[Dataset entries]

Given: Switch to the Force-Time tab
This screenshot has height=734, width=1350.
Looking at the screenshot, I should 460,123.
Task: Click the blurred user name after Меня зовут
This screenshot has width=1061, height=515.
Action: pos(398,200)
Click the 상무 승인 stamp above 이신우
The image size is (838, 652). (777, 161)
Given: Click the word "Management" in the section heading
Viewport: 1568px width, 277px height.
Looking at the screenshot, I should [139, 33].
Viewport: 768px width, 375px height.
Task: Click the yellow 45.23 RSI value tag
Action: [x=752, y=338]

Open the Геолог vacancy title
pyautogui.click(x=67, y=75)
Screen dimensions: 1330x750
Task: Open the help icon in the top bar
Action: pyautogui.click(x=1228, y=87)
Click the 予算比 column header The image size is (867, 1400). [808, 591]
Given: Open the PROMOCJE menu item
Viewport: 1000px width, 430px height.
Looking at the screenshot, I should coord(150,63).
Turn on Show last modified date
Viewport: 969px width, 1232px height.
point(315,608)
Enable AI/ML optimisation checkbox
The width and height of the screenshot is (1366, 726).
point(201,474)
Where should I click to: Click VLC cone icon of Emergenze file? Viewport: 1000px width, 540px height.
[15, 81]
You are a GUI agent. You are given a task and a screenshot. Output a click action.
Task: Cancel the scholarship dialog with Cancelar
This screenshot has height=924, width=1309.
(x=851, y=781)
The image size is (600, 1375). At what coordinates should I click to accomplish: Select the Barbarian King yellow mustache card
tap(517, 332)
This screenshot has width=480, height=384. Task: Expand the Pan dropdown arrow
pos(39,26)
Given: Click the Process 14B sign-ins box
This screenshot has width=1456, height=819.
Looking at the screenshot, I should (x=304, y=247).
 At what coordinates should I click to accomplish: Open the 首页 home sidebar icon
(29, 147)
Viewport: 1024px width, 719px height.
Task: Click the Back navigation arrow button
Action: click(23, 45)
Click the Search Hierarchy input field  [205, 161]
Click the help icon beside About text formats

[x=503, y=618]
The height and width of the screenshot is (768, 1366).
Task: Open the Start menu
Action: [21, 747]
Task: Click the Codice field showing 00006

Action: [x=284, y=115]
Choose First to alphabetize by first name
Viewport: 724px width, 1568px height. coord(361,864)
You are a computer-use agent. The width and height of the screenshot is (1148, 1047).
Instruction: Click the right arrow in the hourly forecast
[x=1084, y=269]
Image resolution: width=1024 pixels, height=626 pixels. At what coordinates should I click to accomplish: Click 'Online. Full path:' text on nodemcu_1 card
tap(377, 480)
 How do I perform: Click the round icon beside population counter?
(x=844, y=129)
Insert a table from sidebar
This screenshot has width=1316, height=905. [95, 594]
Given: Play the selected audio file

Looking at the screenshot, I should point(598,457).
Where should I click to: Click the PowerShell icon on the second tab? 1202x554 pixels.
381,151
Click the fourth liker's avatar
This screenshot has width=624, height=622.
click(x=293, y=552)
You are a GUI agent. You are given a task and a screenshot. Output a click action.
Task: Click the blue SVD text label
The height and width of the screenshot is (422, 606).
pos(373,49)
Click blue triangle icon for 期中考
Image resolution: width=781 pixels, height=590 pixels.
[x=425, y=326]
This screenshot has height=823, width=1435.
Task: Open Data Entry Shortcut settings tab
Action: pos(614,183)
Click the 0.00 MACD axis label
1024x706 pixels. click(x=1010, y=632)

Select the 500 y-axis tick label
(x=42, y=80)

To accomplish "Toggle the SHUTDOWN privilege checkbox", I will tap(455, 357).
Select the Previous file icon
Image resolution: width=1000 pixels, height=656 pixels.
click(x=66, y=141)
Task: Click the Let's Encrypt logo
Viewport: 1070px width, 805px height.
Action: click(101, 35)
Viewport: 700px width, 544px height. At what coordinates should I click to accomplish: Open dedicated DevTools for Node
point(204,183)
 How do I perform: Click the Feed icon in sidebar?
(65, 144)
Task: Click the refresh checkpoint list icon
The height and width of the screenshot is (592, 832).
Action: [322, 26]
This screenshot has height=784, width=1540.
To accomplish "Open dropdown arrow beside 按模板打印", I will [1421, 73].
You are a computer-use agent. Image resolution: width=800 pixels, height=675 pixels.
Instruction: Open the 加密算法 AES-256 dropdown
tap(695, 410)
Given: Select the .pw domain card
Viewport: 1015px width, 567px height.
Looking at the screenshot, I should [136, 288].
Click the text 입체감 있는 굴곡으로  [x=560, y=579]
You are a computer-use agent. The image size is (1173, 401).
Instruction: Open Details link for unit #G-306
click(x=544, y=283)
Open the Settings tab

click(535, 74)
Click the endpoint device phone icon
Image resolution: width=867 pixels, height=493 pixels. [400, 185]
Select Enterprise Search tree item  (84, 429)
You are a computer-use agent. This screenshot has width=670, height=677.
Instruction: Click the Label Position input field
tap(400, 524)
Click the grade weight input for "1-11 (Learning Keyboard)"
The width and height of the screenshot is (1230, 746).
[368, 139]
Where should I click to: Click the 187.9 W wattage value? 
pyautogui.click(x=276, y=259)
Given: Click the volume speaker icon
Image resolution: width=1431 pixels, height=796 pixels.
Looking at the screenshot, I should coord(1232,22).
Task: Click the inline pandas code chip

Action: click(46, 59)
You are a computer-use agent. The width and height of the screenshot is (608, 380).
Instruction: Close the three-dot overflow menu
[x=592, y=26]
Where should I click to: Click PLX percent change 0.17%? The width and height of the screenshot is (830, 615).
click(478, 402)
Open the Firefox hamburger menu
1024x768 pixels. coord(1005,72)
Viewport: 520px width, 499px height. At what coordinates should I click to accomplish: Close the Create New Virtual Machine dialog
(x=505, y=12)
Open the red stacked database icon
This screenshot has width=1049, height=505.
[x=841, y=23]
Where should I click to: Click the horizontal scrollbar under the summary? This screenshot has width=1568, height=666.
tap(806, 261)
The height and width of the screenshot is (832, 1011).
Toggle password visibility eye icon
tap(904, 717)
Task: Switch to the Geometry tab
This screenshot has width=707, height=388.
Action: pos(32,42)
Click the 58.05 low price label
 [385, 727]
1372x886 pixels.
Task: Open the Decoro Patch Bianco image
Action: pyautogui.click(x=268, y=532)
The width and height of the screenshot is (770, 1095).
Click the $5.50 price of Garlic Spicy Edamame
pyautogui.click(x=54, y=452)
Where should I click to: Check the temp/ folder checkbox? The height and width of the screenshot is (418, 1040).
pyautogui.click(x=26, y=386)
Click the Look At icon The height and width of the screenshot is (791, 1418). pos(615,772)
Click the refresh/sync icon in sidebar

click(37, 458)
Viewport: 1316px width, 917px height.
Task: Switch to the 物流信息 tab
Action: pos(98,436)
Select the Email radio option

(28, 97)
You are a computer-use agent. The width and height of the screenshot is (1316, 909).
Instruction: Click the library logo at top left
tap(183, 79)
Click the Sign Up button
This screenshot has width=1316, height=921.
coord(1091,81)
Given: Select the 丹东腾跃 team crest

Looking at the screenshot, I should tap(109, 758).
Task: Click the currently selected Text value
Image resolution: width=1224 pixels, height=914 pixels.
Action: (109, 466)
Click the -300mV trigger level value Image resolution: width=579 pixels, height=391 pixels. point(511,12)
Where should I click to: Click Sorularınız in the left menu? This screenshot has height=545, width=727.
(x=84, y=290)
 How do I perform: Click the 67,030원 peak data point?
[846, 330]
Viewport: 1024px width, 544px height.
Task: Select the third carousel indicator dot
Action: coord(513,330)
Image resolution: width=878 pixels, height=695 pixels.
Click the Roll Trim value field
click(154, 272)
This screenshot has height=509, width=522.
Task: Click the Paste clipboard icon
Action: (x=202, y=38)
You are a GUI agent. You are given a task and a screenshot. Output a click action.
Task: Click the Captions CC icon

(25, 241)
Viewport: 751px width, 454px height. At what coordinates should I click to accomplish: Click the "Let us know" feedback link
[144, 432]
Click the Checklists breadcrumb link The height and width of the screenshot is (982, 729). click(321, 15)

▶ TASK BRIEF: Return word for word the lines above from the line with "Viewport: 1070px width, 805px height." to the line with "is (608, 380).", including both and leaving out all others.

▶ RESULT OF THIS TASK:
Viewport: 1070px width, 805px height.
Action: click(101, 35)
Viewport: 700px width, 544px height. At what coordinates should I click to accomplish: Open dedicated DevTools for Node
point(204,183)
 How do I perform: Click the Feed icon in sidebar?
(65, 144)
Task: Click the refresh checkpoint list icon
The height and width of the screenshot is (592, 832).
Action: [322, 26]
This screenshot has height=784, width=1540.
To accomplish "Open dropdown arrow beside 按模板打印", I will [1421, 73].
You are a computer-use agent. Image resolution: width=800 pixels, height=675 pixels.
Instruction: Open the 加密算法 AES-256 dropdown
tap(695, 410)
Given: Select the .pw domain card
Viewport: 1015px width, 567px height.
Looking at the screenshot, I should [136, 288].
Click the text 입체감 있는 굴곡으로  [x=560, y=579]
You are a computer-use agent. The image size is (1173, 401).
Instruction: Open Details link for unit #G-306
click(x=544, y=283)
Open the Settings tab

click(535, 74)
Click the endpoint device phone icon
Image resolution: width=867 pixels, height=493 pixels. [400, 185]
Select Enterprise Search tree item  (84, 429)
You are a computer-use agent. This screenshot has width=670, height=677.
Instruction: Click the Label Position input field
tap(400, 524)
Click the grade weight input for "1-11 (Learning Keyboard)"
The width and height of the screenshot is (1230, 746).
[368, 139]
Where should I click to: Click the 187.9 W wattage value? 
pyautogui.click(x=276, y=259)
Given: Click the volume speaker icon
Image resolution: width=1431 pixels, height=796 pixels.
Looking at the screenshot, I should coord(1232,22).
Task: Click the inline pandas code chip

Action: click(46, 59)
You are a computer-use agent. The width and height of the screenshot is (608, 380).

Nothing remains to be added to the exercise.